An interesting thing is happening. I was reading a friend's blog about her decision to give up sugar, and I became intrigued with this idea. Mind you. I've done it before, only to, well, stop doing it. The last time I did that my going back to sugar coincided with a fairly traumatic life event (a death). And since then I've been unable to sustain it for more than a day or two.
But at the end of last week I came to a place of... well, tiredness, I think. Tired of feeling unwell. Tired of straining to buckle a seat belt. Tired of being terrified to get on an airplane for fear of crowding some stranger unacceptably. Tired of being tired. And so, with great reluctance, and some sadness, because, you know, I love sugar... I decided to stop. Just stop for now.
And something interesting is happening. First of all, the physical craving is dying down (though there were a couple of tough days at first). And the fatigue is passing (I had a terrible day in front of the computer Tuesday, but that seems to have been the last of it). I am finding I have more energy. I am finding I feel more focused on my work. And yesterday, as the thought of a much-loved sweet treat passed through my mind, my firm thought was, "So not worth it."

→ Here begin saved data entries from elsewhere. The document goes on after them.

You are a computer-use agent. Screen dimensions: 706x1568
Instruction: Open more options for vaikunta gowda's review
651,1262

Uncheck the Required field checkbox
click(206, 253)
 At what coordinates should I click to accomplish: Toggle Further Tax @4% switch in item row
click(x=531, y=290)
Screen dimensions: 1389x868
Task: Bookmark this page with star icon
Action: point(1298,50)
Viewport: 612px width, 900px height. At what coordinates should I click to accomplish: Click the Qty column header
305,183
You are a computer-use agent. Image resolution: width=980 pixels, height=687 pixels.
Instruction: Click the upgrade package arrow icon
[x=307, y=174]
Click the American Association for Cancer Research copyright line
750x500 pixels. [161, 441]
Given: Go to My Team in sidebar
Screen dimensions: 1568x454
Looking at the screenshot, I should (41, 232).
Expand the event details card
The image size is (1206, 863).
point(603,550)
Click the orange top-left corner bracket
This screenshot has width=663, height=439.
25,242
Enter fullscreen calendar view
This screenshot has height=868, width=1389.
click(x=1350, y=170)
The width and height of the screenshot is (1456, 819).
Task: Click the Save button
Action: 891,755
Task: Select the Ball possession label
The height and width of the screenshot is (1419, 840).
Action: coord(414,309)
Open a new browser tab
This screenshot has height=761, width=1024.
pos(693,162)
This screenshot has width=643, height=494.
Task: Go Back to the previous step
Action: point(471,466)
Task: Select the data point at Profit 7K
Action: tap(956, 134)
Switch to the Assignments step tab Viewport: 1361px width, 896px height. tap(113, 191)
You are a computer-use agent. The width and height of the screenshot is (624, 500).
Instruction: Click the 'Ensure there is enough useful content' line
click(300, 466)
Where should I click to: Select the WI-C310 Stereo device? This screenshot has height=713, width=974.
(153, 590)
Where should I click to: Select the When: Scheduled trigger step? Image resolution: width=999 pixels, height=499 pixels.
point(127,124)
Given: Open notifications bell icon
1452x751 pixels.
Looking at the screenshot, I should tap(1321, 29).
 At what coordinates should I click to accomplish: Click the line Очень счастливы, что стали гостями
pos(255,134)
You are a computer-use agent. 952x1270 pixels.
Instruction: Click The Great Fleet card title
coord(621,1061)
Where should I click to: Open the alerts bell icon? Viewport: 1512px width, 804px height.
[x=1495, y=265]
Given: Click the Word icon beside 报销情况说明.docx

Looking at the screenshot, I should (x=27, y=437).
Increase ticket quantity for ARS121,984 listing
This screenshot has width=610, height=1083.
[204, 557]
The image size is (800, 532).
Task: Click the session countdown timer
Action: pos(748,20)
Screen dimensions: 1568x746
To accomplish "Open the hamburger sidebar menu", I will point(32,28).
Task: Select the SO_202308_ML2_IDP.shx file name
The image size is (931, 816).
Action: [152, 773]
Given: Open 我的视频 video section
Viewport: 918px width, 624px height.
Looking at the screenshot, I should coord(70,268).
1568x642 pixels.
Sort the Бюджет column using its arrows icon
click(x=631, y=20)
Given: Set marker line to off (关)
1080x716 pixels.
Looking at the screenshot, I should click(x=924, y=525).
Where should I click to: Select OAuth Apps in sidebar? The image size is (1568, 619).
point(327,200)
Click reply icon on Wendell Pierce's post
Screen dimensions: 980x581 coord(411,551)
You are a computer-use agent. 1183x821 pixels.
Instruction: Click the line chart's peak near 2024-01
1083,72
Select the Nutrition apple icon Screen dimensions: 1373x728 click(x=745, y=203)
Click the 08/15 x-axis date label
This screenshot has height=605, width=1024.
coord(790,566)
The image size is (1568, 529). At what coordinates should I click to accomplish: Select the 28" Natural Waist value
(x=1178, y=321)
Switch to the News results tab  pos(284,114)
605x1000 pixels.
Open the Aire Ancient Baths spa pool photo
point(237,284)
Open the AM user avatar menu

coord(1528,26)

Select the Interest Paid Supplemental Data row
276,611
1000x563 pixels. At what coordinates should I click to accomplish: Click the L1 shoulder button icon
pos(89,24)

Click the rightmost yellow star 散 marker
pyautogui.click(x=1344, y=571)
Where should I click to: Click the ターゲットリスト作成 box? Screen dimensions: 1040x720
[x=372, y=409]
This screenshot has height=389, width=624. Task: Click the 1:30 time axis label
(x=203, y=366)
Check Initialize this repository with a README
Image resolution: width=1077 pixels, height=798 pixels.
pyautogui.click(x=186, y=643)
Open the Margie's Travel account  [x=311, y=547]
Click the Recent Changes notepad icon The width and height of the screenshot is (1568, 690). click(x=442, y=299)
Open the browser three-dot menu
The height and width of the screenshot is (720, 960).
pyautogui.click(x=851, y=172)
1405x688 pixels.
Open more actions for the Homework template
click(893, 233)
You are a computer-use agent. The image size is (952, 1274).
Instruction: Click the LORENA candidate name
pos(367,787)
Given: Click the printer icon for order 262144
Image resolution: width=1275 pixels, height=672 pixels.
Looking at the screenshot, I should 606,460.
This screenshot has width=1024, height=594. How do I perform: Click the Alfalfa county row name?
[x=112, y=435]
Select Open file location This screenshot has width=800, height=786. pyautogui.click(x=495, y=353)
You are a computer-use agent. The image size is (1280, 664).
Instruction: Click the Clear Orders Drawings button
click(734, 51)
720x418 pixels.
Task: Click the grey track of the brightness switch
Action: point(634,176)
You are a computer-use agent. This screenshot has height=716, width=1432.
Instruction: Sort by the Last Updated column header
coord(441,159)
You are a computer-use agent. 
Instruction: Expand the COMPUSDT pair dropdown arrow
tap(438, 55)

Last night Beloved and I had dinner, and I tried something new on the menu of our favorite funky haunt. I never do that. I always have the same thing. Last night I tried something new. Beloved said, "What are you doing?" And so I told her about the sugar decision. (I hadn't before, because I didn't want to disappoint her when I failed. How about that confidence?). She smiled at me over her wine, and said, "I thought you looked kind of sparkly."
And the thing I complained about last time? Getting better. Lent. Getting better.